▸ Task to carry out:
In the listing below, format the lines from the one with "beside John Doe" to the one with "[x=400, y=308]" as a Markdown table with the columns Row and Text, numbering each line and leaving out blank ones.

▸ Records for the exercise:
-=-=-=-=-

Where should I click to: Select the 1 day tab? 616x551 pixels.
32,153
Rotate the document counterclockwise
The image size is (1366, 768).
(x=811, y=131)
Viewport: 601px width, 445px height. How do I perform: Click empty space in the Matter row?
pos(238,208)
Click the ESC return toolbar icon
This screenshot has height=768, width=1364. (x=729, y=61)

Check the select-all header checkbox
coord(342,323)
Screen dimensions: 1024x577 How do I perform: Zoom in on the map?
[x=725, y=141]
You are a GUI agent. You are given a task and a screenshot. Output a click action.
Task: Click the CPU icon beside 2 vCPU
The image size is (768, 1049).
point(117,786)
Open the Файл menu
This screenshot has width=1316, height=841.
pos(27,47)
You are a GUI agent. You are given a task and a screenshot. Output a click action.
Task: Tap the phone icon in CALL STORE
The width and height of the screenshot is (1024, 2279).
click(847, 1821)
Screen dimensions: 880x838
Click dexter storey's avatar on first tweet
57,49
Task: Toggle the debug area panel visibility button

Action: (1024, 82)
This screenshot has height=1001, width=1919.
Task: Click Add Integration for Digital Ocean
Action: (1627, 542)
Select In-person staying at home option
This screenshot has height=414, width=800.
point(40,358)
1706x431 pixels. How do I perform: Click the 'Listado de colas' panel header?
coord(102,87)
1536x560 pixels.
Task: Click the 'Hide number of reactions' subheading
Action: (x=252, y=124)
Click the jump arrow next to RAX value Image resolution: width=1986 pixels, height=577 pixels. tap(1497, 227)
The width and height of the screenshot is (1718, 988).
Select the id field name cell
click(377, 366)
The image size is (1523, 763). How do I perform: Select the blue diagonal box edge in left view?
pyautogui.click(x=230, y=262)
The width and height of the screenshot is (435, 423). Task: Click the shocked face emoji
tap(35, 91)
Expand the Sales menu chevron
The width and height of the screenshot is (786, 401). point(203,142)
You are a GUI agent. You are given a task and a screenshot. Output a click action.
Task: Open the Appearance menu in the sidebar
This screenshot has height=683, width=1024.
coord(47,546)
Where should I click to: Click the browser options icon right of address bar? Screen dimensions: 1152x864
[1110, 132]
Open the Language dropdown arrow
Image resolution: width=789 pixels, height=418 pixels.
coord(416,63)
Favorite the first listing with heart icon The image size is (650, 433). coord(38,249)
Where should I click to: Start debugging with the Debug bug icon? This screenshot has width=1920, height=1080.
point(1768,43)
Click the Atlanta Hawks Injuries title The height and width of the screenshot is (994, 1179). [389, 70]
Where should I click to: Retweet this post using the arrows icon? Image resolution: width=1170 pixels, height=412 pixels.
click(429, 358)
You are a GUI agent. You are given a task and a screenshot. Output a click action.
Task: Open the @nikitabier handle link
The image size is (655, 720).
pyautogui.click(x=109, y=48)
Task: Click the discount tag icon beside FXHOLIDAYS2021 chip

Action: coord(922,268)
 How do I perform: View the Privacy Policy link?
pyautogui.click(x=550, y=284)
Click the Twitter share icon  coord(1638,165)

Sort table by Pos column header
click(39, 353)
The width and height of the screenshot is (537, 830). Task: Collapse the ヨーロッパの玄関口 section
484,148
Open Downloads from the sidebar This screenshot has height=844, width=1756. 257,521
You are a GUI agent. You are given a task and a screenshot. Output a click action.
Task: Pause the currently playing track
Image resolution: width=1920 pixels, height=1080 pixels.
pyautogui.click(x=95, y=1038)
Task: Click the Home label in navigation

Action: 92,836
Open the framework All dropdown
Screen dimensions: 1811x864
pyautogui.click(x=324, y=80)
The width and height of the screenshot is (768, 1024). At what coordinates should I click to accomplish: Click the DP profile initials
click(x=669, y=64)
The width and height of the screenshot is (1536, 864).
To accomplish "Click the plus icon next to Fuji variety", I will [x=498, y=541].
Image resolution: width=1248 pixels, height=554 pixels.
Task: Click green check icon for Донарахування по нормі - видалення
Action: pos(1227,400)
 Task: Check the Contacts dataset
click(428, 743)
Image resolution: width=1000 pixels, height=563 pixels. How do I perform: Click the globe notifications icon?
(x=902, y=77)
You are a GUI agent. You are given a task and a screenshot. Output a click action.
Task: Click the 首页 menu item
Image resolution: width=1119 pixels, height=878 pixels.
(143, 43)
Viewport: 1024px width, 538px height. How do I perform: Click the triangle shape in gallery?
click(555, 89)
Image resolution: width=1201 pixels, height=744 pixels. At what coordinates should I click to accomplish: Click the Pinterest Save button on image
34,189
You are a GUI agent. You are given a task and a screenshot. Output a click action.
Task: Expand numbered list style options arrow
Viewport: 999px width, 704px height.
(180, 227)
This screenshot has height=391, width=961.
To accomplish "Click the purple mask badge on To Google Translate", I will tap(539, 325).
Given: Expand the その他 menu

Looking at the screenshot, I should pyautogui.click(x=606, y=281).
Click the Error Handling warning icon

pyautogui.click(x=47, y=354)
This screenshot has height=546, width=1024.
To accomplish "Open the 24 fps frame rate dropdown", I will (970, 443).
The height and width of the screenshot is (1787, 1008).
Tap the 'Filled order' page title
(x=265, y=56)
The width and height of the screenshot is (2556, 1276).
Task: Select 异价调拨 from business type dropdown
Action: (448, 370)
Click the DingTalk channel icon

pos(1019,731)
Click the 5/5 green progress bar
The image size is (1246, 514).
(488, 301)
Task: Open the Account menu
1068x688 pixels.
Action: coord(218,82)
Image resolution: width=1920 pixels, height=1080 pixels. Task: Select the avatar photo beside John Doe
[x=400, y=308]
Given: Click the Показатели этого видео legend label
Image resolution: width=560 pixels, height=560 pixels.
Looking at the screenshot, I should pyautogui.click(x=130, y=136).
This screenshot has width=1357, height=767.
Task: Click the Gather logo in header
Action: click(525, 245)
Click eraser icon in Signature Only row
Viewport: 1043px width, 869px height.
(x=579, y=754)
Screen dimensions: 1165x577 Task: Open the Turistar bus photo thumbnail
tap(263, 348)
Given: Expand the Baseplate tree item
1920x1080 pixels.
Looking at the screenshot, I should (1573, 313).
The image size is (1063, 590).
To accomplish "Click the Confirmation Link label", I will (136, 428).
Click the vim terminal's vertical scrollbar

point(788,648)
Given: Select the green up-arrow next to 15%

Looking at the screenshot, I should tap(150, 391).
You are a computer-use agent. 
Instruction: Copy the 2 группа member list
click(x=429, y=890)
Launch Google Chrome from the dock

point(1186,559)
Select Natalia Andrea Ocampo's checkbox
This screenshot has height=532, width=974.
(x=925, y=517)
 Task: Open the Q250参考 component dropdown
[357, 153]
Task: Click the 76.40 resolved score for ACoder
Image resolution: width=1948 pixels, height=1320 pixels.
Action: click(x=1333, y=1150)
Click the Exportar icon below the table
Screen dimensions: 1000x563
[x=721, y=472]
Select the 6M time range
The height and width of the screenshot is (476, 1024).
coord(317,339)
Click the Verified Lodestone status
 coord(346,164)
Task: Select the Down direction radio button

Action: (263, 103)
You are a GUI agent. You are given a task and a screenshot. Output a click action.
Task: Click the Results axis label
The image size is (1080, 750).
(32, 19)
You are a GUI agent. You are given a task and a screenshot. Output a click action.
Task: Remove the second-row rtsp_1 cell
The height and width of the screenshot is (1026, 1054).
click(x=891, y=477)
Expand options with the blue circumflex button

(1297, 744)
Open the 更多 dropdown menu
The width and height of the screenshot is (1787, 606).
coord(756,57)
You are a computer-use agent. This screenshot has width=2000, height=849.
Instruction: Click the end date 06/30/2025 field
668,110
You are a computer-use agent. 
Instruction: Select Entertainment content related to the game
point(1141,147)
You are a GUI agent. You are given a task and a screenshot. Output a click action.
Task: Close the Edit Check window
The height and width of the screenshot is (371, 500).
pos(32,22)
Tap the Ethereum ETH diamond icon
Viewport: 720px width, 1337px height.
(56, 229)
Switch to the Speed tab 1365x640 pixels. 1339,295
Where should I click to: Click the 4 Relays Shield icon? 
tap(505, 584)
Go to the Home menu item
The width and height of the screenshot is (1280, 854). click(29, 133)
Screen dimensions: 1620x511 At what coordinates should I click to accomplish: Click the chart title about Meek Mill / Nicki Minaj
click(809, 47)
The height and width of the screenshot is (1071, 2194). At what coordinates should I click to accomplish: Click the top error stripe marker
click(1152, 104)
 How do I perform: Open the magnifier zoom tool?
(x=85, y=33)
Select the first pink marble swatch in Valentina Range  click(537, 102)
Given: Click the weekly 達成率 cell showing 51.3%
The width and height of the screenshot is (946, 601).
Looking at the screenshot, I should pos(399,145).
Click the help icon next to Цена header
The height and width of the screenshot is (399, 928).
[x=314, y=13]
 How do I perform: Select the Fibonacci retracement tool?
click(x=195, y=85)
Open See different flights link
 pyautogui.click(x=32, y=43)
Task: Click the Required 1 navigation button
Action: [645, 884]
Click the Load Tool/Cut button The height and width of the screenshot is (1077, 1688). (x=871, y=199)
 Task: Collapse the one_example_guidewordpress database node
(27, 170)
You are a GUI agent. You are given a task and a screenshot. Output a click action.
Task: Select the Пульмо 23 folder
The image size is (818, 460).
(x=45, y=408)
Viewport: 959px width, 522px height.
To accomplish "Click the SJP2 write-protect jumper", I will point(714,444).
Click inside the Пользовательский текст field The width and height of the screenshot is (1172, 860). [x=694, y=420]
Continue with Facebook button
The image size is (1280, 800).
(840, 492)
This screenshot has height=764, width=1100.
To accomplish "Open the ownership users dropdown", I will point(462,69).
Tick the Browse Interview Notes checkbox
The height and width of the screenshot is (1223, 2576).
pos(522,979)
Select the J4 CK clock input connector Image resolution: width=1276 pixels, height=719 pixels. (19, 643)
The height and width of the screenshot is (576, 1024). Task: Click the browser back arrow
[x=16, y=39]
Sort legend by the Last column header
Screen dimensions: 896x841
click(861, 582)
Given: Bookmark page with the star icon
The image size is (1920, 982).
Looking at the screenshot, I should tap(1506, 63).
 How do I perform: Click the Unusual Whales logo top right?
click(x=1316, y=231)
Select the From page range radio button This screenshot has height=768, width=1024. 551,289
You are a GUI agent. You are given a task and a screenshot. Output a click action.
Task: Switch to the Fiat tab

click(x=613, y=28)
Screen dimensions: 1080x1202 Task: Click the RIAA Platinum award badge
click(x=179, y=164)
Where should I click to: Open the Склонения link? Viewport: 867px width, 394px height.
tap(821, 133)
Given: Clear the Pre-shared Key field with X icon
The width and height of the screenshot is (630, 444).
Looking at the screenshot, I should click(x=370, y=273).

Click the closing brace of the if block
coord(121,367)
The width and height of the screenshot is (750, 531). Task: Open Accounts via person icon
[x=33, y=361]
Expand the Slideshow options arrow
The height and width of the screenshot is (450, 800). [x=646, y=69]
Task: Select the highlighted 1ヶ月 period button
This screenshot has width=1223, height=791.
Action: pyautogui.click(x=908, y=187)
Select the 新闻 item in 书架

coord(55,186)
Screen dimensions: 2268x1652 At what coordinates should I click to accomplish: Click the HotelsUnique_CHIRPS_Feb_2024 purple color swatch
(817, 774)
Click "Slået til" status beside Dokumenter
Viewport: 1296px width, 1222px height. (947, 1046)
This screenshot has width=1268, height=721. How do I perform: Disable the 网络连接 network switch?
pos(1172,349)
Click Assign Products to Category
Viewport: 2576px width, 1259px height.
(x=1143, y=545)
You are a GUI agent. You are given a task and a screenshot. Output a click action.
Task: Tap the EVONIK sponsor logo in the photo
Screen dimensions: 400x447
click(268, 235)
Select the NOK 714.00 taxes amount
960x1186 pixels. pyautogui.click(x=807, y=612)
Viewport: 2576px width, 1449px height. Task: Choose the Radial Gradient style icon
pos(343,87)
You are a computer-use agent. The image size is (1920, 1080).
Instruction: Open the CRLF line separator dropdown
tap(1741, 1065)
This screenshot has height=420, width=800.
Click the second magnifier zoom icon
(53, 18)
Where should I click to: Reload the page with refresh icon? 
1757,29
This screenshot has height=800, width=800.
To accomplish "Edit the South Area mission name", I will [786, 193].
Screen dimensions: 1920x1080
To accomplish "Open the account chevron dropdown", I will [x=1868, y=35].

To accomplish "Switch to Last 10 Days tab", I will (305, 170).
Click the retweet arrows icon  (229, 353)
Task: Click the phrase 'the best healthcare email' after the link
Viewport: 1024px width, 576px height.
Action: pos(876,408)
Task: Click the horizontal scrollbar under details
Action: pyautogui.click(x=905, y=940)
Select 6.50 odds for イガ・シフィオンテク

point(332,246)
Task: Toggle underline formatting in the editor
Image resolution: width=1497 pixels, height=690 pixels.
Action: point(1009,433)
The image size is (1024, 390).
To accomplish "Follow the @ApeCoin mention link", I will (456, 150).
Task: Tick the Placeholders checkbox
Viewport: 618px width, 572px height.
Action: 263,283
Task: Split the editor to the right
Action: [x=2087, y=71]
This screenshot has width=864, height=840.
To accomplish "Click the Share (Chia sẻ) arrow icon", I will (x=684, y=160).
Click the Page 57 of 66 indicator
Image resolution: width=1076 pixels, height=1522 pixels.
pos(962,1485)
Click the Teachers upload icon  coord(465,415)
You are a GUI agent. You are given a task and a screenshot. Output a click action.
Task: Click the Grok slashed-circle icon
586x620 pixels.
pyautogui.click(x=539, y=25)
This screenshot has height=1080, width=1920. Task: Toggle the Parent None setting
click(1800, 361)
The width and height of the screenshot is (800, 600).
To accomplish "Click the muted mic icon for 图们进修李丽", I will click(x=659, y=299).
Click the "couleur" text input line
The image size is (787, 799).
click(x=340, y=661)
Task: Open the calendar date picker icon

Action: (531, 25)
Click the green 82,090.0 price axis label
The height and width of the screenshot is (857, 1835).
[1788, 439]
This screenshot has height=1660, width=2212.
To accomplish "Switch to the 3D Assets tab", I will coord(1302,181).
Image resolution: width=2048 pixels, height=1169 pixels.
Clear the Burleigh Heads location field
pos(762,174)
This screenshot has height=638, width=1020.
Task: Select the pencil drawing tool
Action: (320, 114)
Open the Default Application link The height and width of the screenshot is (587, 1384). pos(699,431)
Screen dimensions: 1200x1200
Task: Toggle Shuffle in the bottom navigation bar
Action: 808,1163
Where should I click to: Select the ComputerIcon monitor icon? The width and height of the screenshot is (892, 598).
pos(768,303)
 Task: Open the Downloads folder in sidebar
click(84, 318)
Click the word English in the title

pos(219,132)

-=-=-=-=-

▸ Task output:
| Row | Text |
|---|---|
| 1 | Image resolution: width=1920 pixels, height=1080 pixels. Task: Select the avatar photo beside John Doe |
| 2 | [x=400, y=308] |